革新か保守か。デイヴィッド・ホックニーを過去の回顧展から考察
2017年、ロンドンのテート・ブリテンでデイヴィッド・ホックニーの大回顧展が行われた。ホックニーの60年にわたる画業を総覧するこの展覧会のレビューで、イギリスの「国民的画家」はどう批評されたのか。日本で27年ぶりに開かれるホックニーの大回顧展を前に、改めて振り返ってみよう。
イギリス人に愛される「モダン」なアーティスト
「デイヴィッド・ホックニーは、現代において最も人気があり、広く知られるアーティストの1人です」
2017年にロンドンのテート・ブリテンで開かれた回顧展の序文にはそう書かれているが、これはだいぶ控えめな表現と言っていいだろう。実際には、ホックニーはイギリスの存命アーティストの中で最もよく知られ、最も人気のあるアーティストだ。だからこそ、この展覧会のチケットも、テート史上最も早いペースで売れている(当時)。しかし、彼の自国における独特のステータスは、イギリス人以外には少々説明が必要かもしれない。

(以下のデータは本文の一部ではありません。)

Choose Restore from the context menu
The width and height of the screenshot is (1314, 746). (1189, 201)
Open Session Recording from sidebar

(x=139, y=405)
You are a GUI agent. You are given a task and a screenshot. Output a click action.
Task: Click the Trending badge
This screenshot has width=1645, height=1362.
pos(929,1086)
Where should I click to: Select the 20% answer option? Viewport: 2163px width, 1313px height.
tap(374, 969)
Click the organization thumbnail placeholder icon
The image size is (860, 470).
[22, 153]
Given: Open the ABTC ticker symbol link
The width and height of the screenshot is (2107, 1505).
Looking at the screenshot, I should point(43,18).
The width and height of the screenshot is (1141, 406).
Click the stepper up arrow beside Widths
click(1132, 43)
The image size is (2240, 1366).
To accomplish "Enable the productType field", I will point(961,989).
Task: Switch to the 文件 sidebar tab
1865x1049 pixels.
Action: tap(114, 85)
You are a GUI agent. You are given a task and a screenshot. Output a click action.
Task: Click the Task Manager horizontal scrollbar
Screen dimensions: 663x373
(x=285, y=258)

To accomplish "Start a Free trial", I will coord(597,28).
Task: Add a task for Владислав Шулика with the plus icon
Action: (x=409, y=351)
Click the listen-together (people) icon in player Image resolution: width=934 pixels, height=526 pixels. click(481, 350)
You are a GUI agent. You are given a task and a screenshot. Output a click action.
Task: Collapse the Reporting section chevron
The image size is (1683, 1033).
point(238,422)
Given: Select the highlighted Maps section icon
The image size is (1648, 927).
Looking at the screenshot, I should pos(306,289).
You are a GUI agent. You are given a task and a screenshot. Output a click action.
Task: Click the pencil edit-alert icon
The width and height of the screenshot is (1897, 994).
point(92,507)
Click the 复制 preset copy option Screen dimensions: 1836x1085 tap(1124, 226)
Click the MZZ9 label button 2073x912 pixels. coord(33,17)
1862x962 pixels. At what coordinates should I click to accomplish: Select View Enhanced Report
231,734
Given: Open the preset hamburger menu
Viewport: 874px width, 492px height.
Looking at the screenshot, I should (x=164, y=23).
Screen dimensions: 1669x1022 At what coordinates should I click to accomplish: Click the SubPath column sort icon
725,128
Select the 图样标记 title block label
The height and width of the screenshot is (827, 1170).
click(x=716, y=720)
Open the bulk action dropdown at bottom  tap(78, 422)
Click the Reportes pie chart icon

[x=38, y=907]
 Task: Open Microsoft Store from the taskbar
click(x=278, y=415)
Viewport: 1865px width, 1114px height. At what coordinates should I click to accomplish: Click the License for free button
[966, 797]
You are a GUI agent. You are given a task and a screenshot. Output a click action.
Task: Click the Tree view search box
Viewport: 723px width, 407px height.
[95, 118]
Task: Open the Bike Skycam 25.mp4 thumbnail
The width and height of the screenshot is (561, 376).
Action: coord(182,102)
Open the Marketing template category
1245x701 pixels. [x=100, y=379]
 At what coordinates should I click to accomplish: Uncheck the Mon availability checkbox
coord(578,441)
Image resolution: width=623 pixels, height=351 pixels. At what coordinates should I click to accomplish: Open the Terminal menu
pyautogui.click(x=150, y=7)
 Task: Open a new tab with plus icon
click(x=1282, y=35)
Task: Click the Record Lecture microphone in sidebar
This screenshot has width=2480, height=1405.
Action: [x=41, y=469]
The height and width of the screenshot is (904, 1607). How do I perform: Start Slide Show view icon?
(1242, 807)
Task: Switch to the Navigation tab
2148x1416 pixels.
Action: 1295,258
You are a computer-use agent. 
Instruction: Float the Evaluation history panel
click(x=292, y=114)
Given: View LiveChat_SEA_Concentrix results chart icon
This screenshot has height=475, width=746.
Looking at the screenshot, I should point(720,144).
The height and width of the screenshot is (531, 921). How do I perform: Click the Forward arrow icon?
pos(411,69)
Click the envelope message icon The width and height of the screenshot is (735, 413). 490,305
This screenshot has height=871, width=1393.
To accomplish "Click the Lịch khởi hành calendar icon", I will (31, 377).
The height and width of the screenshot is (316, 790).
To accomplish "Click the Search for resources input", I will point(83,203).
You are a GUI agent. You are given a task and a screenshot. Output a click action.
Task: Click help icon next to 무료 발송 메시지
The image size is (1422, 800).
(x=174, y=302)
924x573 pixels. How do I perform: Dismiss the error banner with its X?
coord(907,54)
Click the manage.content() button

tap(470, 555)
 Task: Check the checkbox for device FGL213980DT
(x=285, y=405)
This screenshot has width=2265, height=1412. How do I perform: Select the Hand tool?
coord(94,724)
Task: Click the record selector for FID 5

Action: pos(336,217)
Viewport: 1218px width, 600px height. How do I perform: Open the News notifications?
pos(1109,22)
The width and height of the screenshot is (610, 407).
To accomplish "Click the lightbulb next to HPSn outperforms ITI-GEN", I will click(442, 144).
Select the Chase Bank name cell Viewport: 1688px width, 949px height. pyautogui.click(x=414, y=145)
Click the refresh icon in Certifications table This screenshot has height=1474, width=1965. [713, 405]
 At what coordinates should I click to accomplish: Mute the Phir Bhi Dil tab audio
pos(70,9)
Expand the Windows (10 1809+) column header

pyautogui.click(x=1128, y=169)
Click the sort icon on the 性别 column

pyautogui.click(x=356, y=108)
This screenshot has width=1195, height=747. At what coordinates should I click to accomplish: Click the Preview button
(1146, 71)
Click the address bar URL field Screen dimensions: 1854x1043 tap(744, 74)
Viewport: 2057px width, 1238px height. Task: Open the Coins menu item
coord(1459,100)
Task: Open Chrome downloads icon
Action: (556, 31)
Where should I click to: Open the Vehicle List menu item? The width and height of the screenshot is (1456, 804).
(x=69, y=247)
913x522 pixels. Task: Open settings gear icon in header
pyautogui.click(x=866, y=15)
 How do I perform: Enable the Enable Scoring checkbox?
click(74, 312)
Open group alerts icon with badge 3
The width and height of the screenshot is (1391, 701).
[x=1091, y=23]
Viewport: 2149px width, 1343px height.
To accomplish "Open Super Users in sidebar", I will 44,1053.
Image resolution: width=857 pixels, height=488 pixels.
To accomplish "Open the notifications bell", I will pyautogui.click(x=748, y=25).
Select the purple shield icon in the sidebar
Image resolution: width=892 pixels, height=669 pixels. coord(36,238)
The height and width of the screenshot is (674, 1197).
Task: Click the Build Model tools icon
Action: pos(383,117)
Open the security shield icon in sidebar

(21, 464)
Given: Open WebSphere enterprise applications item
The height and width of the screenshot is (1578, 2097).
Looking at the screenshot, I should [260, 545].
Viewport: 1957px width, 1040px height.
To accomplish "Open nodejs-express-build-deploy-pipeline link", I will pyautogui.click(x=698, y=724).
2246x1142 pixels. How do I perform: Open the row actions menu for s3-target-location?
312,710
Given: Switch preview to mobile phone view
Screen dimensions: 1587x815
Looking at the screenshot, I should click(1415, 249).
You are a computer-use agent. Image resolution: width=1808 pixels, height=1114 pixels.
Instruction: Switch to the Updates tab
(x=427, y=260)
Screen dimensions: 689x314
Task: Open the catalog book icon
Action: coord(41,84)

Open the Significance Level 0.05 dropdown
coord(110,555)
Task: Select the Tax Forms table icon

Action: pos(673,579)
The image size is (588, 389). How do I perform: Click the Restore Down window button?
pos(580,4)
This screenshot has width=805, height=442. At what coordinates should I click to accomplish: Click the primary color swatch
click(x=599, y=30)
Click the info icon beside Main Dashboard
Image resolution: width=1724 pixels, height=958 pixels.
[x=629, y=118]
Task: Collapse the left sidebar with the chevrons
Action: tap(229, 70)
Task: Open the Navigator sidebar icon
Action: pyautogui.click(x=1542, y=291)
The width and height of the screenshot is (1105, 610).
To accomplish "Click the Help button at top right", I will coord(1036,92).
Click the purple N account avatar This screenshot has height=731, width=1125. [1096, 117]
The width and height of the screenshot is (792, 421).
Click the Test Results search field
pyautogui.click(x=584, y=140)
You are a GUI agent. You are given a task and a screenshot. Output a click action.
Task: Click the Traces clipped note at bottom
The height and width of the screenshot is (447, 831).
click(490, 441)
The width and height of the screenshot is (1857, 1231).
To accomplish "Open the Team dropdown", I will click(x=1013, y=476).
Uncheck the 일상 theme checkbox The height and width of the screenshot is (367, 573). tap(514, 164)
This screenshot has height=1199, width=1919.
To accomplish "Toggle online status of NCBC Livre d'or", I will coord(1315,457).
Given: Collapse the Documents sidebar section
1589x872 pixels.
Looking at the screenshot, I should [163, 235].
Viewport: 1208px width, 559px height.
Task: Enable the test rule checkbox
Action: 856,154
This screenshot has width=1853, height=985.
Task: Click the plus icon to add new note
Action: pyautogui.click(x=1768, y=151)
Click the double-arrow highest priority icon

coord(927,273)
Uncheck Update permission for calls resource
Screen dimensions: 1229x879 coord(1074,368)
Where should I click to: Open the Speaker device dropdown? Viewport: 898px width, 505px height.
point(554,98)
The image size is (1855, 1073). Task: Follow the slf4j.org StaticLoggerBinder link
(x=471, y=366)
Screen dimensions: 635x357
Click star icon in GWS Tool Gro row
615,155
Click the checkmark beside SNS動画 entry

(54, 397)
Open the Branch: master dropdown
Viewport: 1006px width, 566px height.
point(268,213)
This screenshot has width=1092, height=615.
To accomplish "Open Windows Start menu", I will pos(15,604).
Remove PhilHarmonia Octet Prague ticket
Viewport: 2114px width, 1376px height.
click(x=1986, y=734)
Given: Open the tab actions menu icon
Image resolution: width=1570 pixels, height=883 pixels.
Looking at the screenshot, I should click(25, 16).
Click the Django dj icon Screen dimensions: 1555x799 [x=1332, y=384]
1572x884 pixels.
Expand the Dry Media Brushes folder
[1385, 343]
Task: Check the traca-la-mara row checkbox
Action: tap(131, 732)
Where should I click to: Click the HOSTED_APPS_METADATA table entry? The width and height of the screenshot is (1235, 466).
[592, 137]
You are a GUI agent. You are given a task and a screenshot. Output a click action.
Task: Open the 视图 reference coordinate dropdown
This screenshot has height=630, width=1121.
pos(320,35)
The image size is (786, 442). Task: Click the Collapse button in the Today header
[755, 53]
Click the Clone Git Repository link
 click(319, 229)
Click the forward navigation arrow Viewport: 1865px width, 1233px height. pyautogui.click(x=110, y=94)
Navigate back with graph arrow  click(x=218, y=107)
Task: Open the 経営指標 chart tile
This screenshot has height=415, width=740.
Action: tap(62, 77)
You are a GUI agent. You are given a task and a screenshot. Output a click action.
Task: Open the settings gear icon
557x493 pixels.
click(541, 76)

彼の人気の理由の1つには、イギリス人特有の階級意識がある。貧しい北部の労働者階級出身者の立身出世は、この国では魅力的なストーリーなのだ。しかし、それ以上に大きな理由は、親しみやすい大御所としての彼の立ち位置にある。イギリスでは誰もが、(2017年当時)もうすぐ80歳になろうかというホックニーのことを「国の宝」だと、いたずらっぽい笑みを浮かべながら言う。
彼は、森の木々や田舎道のカラフルな絵を描いただけで、新聞に(しかも、文化欄ではなく)取り上げられる数少ないアーティストの1人だ。いや、むしろ木々や田舎道を描いているからかもしれない。それこそが、イギリス文化の中で彼が象徴しているものなのだ。伝統的な具象的価値を継承し、それを当たり障りなくアップデートした作品を作るホックニーは、モダニズムの実験的な側面にずっと馴染めないでいたイギリス人に愛される、「モダン」なアーティストとしての地位を確立した。
だが、回顧展のキュレーター、クリス・スティーブンスとアンドリュー・ウィルソンが同展の主要なテーマとして掲げているのは、ホックニーは常に異なるスタイルの間を行き来している本質的に実験的なアーティストだという考え方だ。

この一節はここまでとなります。